If it was good enough for Obama to veto, it should be good enough for Trump to sign.
That said, there is still time, there is an important reason why tax cuts and the health care repeal have not yet come to the floor. And that is the Congressional Review Act (CRA), law that gives Congress the power to repeal recent regulations on a semi-expedited basis without any 60-vote supermajorities in the Senate required.
These CRA regulatory rescissions have time windows of 60 legislative days. Meaning, Congress has a limited time to do away with as many harmful midnight regulations as possible and ensure they or nothing substantially similar can ever again be issued without Congressional approval.
After that, the regulations are set in stone and can only be overturned through the normal lawmaking process — with 60 vote majorities needed in the Senate — or under the Administrative Procedures Act, a process that can take a couple of years.
To be certain, some of the bills that have already gotten to Trump’s desk are in fact CRA rescissions.
H.J. Res. 38 repeals a regulation adversely impacting on surface coal mining operations.
H.J. Res. 41 gets rid of a rule requiring “resource extraction issuers to disclose payments made to governments for the commercial development of oil, natural gas, or minerals.”
These have already been signed. Another, H.J. Res. 40, which does away with an Obama regulation that barred those deemed mentally incapable, without any due process, of purchasing a firearm, has not yet been signed.
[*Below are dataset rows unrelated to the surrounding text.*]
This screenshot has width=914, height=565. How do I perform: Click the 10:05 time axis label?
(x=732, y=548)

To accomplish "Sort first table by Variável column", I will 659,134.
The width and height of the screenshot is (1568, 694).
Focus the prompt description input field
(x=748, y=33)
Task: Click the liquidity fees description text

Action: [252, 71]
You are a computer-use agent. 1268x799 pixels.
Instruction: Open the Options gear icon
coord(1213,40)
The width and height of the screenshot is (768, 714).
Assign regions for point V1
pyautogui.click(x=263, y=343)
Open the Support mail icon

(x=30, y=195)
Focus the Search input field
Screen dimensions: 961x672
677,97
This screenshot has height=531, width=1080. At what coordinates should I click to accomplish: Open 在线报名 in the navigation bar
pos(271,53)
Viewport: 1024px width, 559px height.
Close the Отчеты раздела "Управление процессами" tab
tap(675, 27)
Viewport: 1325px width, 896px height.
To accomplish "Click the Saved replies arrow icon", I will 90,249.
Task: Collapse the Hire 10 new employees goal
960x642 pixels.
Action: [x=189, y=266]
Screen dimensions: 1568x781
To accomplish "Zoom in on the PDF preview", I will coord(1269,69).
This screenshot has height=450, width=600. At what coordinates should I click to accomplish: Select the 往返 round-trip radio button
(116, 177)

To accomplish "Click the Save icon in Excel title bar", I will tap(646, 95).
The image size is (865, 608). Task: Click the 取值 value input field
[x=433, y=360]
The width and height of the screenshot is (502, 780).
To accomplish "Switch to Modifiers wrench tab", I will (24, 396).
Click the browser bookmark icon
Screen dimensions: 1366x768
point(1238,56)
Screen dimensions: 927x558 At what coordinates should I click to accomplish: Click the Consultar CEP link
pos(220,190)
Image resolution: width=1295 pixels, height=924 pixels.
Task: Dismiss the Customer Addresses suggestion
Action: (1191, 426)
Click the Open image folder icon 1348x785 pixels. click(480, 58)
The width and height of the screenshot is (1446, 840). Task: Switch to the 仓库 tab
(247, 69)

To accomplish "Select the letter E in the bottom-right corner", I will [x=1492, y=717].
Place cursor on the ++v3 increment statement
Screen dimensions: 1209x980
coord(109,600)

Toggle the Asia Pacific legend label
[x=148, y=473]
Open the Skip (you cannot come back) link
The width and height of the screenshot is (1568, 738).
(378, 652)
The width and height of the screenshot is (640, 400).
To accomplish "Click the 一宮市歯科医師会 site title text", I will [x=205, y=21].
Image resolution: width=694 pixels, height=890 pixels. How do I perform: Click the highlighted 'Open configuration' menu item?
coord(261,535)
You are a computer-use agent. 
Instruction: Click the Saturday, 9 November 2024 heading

That’s already more repeals of regulations under the CRA than has ever been accomplished in U.S. history. Prior to that, just one had been overturned in 2001: a Labor Department regulation on ergonomics.
Overall, the House has already passed 13 such CRA regulatory rescissions since the year began. Not too shabby.
The Senate for its part has only passed the three aforementioned resolutions repealing harmful Obama midnight regulations. But to be fair, the Senate’s floor time has been tied up with nominations. It will need to kick into higher gear to catch up to the House, cognizant that each rescission can take up to 10 hours of floor time debate. However, under 5 U.S.C. Section 802(d)(2), debate can be limited further to expedite the process in a nondebatable motion.
So, if Senate Majority Leader Mitch McConnell wished it, he could limit debate on the pending CRA rescissions to less than an hour apiece, and conduct the votes in a sprint instead of a protracted marathon.
There is no reason Congress should not try to repeal as many regulations under CRA as possible.
And that would be a very good reason for tax cuts and the Obamacare repeal to have been postponed until later this year. They could be eating the legislative calendar, but that will necessarily mean less CRA rescissions. But that reason will only be valid if the Senate gets its act together and at a minimum takes up the same regulatory rescissions that the House has.
Drudge for his part has criticized Congress for not yet voting on tax cuts or repealing Obamacare, and those will remain valid concerns until they are done and done right. But let’s get past the 60-legislative day CRA window before we start to worry.